# [Input for this task]
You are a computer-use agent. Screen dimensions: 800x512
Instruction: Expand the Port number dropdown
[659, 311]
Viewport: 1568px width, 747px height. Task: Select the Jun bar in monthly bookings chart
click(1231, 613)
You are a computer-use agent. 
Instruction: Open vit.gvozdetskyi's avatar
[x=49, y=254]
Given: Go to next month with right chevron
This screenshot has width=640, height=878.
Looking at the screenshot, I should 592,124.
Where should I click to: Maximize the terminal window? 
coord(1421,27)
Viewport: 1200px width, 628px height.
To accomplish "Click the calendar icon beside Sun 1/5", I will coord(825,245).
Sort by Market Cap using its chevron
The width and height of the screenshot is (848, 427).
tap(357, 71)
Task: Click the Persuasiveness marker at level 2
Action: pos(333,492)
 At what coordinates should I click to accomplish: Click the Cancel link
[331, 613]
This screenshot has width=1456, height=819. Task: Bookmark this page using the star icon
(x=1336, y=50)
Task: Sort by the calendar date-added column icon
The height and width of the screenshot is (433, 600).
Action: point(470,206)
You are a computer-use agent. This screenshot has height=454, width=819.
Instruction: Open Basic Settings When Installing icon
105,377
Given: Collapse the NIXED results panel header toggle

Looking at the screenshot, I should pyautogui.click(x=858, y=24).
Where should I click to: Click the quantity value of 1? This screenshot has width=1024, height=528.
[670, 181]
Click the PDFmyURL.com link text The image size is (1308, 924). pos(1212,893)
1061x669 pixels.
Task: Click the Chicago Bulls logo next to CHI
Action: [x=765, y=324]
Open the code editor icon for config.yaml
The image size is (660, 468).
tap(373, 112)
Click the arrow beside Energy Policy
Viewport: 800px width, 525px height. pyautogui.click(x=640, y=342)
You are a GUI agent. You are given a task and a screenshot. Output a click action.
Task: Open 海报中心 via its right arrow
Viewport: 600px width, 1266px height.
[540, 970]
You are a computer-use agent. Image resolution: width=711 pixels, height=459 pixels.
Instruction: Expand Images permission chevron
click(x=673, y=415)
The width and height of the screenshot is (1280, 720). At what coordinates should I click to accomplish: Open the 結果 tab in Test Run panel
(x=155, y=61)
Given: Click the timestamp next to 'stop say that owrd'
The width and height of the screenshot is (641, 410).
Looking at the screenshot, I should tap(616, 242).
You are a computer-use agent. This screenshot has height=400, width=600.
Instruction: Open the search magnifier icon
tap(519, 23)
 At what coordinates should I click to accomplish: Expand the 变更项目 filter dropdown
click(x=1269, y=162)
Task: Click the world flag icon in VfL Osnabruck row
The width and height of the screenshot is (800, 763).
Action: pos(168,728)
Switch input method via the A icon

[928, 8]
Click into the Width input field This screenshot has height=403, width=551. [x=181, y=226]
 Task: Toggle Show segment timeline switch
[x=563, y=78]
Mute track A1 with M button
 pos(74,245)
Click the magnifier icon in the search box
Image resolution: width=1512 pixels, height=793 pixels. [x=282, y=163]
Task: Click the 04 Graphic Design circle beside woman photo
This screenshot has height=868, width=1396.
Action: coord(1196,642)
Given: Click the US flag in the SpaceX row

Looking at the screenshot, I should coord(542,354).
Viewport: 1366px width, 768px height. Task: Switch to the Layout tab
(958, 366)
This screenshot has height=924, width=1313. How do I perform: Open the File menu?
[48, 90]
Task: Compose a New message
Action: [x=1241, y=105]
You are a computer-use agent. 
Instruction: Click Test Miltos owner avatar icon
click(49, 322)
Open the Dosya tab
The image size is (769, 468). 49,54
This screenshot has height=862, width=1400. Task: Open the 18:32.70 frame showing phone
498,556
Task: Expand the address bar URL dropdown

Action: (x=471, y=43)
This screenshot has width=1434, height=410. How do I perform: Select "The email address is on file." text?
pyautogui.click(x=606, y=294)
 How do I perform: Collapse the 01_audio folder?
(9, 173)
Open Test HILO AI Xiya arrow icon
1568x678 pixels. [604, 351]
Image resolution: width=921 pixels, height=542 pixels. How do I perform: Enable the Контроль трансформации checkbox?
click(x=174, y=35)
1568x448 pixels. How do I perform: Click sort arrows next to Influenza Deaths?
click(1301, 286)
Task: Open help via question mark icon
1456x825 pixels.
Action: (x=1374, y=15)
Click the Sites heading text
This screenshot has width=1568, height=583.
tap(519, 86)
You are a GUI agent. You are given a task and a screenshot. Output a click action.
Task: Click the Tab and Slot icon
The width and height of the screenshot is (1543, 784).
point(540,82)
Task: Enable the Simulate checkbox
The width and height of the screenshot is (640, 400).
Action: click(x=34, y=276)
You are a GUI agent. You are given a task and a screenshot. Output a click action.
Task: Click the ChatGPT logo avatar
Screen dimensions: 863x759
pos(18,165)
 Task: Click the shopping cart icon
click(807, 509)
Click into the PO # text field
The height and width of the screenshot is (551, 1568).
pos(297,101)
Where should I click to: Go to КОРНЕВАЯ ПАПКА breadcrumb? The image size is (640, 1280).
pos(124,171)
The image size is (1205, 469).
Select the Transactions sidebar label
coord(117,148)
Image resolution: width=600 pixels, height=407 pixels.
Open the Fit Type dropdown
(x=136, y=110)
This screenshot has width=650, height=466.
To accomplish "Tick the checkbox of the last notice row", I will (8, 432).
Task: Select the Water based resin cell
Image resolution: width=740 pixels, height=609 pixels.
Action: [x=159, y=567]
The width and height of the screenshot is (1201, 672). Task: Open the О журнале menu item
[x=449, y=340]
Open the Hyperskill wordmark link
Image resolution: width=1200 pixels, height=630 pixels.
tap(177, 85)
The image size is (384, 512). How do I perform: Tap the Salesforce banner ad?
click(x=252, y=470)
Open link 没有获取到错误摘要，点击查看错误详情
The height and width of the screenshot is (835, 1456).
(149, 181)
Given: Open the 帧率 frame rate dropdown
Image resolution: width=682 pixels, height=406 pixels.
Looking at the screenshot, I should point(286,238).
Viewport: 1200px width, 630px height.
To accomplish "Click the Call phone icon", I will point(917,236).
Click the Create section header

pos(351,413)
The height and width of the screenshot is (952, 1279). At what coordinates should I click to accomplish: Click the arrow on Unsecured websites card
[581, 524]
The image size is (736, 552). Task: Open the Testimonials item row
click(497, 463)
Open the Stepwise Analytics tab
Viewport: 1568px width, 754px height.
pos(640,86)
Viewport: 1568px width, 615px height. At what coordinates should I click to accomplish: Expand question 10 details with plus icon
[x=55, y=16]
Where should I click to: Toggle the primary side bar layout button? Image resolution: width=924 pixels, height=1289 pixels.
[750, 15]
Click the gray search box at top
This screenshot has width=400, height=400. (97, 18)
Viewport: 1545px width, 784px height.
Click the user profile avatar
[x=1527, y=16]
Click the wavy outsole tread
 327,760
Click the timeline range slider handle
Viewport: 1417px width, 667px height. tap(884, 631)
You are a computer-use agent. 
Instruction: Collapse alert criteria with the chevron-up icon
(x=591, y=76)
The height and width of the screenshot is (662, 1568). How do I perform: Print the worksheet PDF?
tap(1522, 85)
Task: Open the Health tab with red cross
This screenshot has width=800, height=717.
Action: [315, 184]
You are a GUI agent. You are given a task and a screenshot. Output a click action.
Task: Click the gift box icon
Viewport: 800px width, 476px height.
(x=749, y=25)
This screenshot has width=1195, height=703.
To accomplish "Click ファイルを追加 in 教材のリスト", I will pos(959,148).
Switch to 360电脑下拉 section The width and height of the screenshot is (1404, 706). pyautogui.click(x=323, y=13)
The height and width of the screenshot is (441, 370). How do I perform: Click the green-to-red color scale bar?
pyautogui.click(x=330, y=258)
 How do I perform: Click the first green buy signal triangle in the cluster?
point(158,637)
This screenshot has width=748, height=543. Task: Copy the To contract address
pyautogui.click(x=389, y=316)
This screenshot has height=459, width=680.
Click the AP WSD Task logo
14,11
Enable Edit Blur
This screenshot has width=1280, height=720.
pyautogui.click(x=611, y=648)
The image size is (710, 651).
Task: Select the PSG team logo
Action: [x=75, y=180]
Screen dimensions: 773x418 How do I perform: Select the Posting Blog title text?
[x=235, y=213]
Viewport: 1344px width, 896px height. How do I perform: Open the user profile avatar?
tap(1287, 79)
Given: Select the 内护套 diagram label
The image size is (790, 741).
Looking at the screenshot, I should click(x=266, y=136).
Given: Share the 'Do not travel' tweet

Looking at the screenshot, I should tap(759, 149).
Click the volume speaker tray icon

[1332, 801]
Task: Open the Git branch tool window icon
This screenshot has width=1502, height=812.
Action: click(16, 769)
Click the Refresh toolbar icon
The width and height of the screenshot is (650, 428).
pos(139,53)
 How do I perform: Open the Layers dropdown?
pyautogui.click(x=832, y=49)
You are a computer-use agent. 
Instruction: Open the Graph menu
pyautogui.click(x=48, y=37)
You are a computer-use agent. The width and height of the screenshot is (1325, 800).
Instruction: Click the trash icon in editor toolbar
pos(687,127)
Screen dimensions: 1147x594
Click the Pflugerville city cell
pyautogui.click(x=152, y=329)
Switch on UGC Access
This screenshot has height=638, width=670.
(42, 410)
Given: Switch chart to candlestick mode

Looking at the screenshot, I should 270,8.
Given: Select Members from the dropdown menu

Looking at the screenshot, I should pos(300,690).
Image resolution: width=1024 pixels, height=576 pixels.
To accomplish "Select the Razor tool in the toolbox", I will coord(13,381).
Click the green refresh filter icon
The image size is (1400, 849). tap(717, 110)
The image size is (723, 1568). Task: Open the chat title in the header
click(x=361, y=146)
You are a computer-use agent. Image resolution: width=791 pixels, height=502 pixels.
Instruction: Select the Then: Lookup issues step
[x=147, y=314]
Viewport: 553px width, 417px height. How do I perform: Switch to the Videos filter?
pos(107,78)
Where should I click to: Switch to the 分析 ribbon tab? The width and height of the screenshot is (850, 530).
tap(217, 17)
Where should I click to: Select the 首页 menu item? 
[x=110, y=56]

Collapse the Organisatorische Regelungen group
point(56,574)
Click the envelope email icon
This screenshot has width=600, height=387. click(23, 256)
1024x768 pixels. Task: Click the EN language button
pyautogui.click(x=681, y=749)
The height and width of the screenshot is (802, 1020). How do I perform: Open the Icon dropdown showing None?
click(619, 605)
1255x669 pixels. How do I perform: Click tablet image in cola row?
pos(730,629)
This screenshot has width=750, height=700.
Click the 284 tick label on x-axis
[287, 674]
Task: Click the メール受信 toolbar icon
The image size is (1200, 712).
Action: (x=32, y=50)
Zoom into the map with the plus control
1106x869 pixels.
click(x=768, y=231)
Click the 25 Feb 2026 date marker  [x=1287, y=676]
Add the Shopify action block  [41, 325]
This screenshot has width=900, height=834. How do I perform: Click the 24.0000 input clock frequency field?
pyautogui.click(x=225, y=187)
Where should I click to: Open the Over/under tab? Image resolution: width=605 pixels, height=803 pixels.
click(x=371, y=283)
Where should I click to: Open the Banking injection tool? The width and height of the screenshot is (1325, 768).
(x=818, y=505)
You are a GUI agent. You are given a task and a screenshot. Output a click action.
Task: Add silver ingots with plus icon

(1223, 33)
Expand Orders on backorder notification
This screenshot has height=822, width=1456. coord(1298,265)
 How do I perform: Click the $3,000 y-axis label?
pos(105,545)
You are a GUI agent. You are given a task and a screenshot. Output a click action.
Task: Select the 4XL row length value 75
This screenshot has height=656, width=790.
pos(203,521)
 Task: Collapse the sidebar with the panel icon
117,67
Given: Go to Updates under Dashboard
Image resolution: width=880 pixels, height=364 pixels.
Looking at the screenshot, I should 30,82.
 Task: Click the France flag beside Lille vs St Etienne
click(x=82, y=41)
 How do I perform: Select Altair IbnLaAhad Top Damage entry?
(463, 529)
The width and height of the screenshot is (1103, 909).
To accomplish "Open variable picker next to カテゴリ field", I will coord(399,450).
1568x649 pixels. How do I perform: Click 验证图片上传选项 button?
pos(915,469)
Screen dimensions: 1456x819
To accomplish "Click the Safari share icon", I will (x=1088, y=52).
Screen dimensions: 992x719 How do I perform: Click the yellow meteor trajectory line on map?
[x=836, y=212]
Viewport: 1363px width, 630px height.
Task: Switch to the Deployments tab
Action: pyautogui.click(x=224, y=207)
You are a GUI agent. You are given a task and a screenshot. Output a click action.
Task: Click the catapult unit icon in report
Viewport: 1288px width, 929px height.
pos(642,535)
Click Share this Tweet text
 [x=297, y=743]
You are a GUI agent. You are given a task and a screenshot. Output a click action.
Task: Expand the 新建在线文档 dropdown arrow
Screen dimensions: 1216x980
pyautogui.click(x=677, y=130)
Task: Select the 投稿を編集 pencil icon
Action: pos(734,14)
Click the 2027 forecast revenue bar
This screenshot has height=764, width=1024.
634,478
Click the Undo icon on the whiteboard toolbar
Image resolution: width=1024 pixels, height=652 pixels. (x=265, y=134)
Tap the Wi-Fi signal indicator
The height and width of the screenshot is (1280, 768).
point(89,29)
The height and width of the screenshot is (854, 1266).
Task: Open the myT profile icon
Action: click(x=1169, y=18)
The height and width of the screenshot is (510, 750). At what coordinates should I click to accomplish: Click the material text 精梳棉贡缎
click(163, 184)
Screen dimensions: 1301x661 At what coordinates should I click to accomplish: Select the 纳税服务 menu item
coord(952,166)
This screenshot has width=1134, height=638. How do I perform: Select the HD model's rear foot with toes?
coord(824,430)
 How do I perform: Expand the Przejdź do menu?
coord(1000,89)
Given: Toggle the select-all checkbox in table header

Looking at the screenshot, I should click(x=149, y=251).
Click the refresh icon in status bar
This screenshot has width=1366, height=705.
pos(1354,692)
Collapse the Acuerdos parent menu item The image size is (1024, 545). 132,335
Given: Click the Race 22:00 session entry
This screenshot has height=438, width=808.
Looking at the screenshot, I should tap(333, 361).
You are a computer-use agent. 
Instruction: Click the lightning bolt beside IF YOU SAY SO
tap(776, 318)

# [Stated problem]
Could you write out, word for word, the stretch of the material from the line containing "This screenshot has width=900, height=834." through the line containing "pos(105,545)"?

# [Exercise solution]
This screenshot has width=900, height=834. How do I perform: Click the 24.0000 input clock frequency field?
pyautogui.click(x=225, y=187)
Where should I click to: Open the Over/under tab? Image resolution: width=605 pixels, height=803 pixels.
click(x=371, y=283)
Where should I click to: Open the Banking injection tool? The width and height of the screenshot is (1325, 768).
(x=818, y=505)
You are a GUI agent. You are given a task and a screenshot. Output a click action.
Task: Add silver ingots with plus icon

(1223, 33)
Expand Orders on backorder notification
This screenshot has height=822, width=1456. coord(1298,265)
 How do I perform: Click the $3,000 y-axis label?
pos(105,545)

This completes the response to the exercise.